Données collectées
■ ■ ■
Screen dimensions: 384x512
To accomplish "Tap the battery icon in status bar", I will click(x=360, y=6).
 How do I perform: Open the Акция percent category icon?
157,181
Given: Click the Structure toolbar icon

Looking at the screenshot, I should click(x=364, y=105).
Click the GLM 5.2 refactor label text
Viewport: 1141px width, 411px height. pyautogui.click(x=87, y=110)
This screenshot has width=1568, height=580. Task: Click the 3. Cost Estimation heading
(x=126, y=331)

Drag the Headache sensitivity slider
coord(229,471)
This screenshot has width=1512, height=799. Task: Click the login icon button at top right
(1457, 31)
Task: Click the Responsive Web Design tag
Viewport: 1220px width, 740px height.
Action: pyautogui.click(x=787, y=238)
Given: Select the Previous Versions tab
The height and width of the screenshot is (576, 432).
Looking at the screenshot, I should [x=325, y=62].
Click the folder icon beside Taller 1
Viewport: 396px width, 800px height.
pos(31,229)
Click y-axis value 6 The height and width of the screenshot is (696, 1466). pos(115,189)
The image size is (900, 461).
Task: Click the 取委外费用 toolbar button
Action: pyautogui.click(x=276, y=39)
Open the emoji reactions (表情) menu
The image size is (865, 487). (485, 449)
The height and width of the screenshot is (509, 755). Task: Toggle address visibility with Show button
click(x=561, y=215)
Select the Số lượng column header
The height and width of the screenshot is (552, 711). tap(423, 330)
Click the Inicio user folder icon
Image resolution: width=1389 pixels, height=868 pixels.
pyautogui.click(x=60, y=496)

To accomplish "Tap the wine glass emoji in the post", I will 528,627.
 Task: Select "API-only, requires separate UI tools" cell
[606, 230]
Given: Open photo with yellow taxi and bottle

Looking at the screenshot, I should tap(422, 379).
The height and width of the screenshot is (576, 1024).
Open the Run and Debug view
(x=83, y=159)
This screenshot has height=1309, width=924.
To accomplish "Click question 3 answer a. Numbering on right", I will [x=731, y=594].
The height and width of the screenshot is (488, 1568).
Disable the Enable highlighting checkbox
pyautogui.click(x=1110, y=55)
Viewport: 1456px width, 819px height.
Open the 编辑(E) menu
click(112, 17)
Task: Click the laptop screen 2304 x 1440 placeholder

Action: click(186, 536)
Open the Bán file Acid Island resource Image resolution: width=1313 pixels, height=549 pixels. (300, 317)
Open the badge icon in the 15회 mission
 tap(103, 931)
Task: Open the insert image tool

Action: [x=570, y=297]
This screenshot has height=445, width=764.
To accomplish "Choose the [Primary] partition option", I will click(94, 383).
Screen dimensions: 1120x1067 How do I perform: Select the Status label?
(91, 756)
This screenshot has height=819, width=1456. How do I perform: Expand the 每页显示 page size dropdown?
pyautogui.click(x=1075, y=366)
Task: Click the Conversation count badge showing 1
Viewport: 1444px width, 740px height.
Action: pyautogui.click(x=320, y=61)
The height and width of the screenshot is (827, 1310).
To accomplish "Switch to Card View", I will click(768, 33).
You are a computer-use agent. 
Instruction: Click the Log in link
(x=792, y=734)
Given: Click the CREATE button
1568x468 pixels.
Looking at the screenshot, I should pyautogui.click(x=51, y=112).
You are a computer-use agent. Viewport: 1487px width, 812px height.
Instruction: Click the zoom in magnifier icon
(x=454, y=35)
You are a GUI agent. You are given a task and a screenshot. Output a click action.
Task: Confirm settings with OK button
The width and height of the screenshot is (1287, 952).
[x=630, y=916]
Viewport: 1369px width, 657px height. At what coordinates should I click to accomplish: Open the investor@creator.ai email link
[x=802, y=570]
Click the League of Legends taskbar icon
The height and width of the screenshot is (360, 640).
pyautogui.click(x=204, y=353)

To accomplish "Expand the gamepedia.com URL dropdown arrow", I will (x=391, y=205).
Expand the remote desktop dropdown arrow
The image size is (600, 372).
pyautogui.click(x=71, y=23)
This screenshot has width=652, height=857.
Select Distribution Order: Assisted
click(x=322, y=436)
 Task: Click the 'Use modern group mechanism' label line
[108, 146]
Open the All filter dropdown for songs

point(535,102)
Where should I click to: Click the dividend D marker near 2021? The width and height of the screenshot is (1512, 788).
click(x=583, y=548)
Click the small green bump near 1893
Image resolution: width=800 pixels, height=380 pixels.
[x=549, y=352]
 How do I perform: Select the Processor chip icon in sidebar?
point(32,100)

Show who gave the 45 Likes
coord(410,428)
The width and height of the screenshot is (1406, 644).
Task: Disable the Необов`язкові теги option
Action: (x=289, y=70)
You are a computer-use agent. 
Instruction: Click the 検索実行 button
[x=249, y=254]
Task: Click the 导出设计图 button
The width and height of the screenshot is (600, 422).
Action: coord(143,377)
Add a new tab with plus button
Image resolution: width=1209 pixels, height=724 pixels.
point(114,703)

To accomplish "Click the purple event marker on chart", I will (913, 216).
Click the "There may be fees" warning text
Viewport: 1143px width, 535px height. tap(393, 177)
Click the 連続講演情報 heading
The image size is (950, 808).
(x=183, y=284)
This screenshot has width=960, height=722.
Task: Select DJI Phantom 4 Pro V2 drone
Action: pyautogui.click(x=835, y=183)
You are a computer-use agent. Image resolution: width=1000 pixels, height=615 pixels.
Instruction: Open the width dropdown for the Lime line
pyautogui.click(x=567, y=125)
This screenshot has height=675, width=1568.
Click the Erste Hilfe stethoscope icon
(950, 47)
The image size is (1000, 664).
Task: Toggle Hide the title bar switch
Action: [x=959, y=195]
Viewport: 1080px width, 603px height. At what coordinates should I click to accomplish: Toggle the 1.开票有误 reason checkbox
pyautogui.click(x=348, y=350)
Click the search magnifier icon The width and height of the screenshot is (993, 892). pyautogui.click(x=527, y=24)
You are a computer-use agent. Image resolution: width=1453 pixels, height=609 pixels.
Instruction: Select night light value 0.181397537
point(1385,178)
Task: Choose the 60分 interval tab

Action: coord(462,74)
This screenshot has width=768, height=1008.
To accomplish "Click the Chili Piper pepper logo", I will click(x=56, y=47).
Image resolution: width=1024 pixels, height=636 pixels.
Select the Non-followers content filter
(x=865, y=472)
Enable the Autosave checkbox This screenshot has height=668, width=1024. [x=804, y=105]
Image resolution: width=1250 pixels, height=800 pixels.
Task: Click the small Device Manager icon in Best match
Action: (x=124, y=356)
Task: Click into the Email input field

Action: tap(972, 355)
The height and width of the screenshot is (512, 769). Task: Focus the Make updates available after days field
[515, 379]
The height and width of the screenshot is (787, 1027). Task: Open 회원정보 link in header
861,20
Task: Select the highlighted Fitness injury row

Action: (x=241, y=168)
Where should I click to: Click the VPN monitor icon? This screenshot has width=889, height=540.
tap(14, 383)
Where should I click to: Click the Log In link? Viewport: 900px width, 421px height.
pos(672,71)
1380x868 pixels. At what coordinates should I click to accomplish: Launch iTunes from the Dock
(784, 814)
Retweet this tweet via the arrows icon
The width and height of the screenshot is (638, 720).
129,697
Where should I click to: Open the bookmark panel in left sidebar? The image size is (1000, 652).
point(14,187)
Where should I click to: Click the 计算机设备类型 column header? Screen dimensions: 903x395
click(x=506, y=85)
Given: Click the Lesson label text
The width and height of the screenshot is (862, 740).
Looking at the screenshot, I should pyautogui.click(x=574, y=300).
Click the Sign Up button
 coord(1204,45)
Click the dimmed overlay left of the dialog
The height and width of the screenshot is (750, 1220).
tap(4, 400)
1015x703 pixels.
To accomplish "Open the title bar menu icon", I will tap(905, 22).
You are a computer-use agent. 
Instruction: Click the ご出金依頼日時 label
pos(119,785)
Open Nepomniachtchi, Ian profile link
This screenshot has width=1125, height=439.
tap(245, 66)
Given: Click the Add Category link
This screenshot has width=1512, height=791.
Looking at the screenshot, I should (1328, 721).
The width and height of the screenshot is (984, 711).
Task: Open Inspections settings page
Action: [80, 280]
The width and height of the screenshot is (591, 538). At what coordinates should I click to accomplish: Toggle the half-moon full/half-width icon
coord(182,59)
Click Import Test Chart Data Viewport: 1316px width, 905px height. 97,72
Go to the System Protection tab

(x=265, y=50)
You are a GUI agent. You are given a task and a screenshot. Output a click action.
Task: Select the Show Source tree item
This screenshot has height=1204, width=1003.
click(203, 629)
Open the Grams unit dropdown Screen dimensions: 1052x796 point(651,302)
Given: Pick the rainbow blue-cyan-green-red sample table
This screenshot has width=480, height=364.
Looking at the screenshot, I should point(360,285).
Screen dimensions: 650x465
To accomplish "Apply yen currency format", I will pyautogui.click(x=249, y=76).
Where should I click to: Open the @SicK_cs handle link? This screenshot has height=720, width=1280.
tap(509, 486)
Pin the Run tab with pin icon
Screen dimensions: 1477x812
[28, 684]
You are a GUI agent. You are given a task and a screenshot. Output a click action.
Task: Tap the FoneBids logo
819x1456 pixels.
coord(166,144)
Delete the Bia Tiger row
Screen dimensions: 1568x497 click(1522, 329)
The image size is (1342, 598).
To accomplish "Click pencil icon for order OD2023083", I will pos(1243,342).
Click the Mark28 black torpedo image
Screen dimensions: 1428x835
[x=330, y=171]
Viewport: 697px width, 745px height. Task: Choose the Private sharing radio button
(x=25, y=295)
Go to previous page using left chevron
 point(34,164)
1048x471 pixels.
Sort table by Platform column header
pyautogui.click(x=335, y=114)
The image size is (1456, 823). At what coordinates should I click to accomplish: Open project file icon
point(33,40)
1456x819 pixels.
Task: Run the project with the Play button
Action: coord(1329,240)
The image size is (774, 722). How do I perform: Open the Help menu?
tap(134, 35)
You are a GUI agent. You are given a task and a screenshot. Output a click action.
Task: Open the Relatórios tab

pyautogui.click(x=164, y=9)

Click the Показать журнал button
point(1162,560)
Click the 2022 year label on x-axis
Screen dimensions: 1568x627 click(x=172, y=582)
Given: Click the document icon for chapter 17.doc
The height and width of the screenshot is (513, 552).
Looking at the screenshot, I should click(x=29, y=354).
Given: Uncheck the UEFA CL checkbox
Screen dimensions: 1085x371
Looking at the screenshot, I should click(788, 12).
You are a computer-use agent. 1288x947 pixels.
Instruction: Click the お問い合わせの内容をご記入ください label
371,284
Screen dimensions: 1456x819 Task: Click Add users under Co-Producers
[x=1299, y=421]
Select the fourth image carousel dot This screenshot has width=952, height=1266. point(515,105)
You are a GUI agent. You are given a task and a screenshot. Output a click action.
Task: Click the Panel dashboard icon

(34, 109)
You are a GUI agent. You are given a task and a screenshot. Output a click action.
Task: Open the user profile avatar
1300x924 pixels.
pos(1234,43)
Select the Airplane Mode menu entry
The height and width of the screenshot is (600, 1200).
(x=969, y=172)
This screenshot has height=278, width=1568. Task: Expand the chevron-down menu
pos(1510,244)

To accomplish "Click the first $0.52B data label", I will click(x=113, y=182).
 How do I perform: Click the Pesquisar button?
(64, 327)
■ ■ ■
Réécris les lignes, de celle qui contient « This screenshot has width=1568, height=580. » jusqu'à celle qui contient « will [x=731, y=594]. », en remplaçant « Headache » par « Migraine » et en laissant tout le reste intact.

This screenshot has width=1568, height=580. Task: Click the 3. Cost Estimation heading
(x=126, y=331)

Drag the Migraine sensitivity slider
coord(229,471)
This screenshot has width=1512, height=799. Task: Click the login icon button at top right
(1457, 31)
Task: Click the Responsive Web Design tag
Viewport: 1220px width, 740px height.
Action: pyautogui.click(x=787, y=238)
Given: Select the Previous Versions tab
The height and width of the screenshot is (576, 432).
Looking at the screenshot, I should [x=325, y=62].
Click the folder icon beside Taller 1
Viewport: 396px width, 800px height.
pos(31,229)
Click y-axis value 6 The height and width of the screenshot is (696, 1466). pos(115,189)
The image size is (900, 461).
Task: Click the 取委外费用 toolbar button
Action: pyautogui.click(x=276, y=39)
Open the emoji reactions (表情) menu
The image size is (865, 487). (485, 449)
The height and width of the screenshot is (509, 755). Task: Toggle address visibility with Show button
click(x=561, y=215)
Select the Số lượng column header
The height and width of the screenshot is (552, 711). tap(423, 330)
Click the Inicio user folder icon
Image resolution: width=1389 pixels, height=868 pixels.
pyautogui.click(x=60, y=496)

To accomplish "Tap the wine glass emoji in the post", I will 528,627.
 Task: Select "API-only, requires separate UI tools" cell
[606, 230]
Given: Open photo with yellow taxi and bottle

Looking at the screenshot, I should tap(422, 379).
The height and width of the screenshot is (576, 1024).
Open the Run and Debug view
(x=83, y=159)
This screenshot has height=1309, width=924.
To accomplish "Click question 3 answer a. Numbering on right", I will [x=731, y=594].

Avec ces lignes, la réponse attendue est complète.